_What to work on_
Examine each line of the data. Copy the line if it includes the word "computer".

=-=-=

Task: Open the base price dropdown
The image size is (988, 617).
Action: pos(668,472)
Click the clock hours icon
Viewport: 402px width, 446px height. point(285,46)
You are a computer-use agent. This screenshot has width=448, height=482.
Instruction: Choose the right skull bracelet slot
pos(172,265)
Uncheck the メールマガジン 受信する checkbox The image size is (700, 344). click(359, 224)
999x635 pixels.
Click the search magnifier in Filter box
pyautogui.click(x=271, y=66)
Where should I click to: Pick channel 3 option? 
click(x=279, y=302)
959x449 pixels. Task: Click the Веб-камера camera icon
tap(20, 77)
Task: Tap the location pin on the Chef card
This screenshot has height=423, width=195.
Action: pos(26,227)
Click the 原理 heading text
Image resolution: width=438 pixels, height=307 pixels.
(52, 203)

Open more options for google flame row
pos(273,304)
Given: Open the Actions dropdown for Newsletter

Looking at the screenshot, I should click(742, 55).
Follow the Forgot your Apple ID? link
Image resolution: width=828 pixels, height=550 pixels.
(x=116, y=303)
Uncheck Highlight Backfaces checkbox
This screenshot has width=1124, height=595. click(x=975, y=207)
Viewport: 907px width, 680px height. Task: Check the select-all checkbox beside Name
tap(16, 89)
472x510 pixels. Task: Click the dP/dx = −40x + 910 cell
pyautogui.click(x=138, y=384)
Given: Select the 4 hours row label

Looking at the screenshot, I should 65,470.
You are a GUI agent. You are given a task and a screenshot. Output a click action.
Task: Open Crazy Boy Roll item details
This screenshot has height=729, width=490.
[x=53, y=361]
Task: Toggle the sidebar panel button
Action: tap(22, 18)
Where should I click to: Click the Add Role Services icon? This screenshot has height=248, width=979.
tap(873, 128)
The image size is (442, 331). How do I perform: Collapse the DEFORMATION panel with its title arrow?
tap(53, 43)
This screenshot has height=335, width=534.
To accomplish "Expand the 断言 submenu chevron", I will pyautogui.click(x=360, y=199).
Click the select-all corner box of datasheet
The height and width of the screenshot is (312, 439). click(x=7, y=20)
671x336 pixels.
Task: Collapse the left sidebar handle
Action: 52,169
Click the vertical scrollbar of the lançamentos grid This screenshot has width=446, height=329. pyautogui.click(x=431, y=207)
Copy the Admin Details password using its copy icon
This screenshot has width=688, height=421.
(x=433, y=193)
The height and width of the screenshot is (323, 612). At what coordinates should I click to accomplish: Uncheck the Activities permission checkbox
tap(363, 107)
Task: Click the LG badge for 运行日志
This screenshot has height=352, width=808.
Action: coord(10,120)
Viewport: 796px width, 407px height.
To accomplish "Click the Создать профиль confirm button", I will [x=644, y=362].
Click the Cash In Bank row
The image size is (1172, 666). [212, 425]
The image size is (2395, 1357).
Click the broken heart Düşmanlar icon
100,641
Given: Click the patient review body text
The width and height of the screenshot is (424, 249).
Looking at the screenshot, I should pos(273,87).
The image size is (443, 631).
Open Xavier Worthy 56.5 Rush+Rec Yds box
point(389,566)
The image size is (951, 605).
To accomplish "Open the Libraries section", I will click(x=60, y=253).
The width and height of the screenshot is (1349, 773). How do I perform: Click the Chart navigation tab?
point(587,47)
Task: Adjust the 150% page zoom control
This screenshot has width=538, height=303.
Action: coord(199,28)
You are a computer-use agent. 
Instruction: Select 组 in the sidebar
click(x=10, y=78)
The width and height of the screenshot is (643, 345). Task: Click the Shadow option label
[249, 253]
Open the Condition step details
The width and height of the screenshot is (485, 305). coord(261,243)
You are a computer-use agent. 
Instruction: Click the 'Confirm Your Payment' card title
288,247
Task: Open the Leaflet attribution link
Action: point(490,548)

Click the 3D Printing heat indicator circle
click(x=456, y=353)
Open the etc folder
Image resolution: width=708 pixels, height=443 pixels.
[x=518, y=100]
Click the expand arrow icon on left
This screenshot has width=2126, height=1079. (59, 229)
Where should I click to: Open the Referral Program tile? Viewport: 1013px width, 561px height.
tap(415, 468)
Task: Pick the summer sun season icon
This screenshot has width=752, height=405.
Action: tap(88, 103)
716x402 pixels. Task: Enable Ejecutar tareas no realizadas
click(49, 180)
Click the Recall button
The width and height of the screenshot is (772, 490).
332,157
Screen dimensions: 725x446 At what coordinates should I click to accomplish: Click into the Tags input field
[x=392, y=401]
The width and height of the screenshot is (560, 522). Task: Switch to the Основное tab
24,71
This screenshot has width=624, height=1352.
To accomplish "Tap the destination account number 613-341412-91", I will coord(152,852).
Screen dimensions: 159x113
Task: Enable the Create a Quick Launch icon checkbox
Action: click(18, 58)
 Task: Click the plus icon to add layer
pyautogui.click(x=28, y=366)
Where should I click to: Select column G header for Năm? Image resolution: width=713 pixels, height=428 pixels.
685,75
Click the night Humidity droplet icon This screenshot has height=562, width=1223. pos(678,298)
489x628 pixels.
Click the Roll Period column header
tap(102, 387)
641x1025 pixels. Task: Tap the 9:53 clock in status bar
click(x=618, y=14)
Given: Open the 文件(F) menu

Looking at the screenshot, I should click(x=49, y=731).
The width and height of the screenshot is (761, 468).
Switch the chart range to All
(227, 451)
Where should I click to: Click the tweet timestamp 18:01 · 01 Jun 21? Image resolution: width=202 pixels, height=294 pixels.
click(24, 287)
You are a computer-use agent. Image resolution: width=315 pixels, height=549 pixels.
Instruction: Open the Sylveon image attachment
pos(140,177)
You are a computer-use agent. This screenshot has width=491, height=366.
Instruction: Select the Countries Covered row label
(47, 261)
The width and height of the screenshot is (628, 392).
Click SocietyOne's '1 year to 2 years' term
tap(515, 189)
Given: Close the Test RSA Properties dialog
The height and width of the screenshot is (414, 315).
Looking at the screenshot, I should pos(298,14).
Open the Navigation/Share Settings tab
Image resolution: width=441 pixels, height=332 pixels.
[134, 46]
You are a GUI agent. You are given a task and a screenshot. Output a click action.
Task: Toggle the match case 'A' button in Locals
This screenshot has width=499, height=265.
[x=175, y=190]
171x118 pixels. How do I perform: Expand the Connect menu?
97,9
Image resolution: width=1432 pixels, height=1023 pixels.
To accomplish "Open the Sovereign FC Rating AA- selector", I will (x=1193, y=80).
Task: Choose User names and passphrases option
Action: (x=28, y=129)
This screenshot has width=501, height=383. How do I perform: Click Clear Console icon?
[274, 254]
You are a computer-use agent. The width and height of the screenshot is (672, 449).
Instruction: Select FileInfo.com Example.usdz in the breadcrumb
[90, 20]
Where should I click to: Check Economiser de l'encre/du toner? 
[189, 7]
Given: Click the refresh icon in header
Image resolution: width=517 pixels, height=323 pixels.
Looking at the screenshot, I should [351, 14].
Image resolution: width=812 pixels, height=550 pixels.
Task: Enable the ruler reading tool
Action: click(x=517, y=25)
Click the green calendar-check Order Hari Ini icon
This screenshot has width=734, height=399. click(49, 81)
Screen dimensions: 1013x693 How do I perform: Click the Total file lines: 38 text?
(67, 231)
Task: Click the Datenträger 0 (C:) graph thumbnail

=-=-=

_Worked solution_
You are a computer-use agent. This screenshot has width=448, height=482.
You are a computer-use agent. 
You are a computer-use agent. 
You are a computer-use agent. Image resolution: width=315 pixels, height=549 pixels.
You are a computer-use agent. This screenshot has width=491, height=366.
You are a computer-use agent. The width and height of the screenshot is (672, 449).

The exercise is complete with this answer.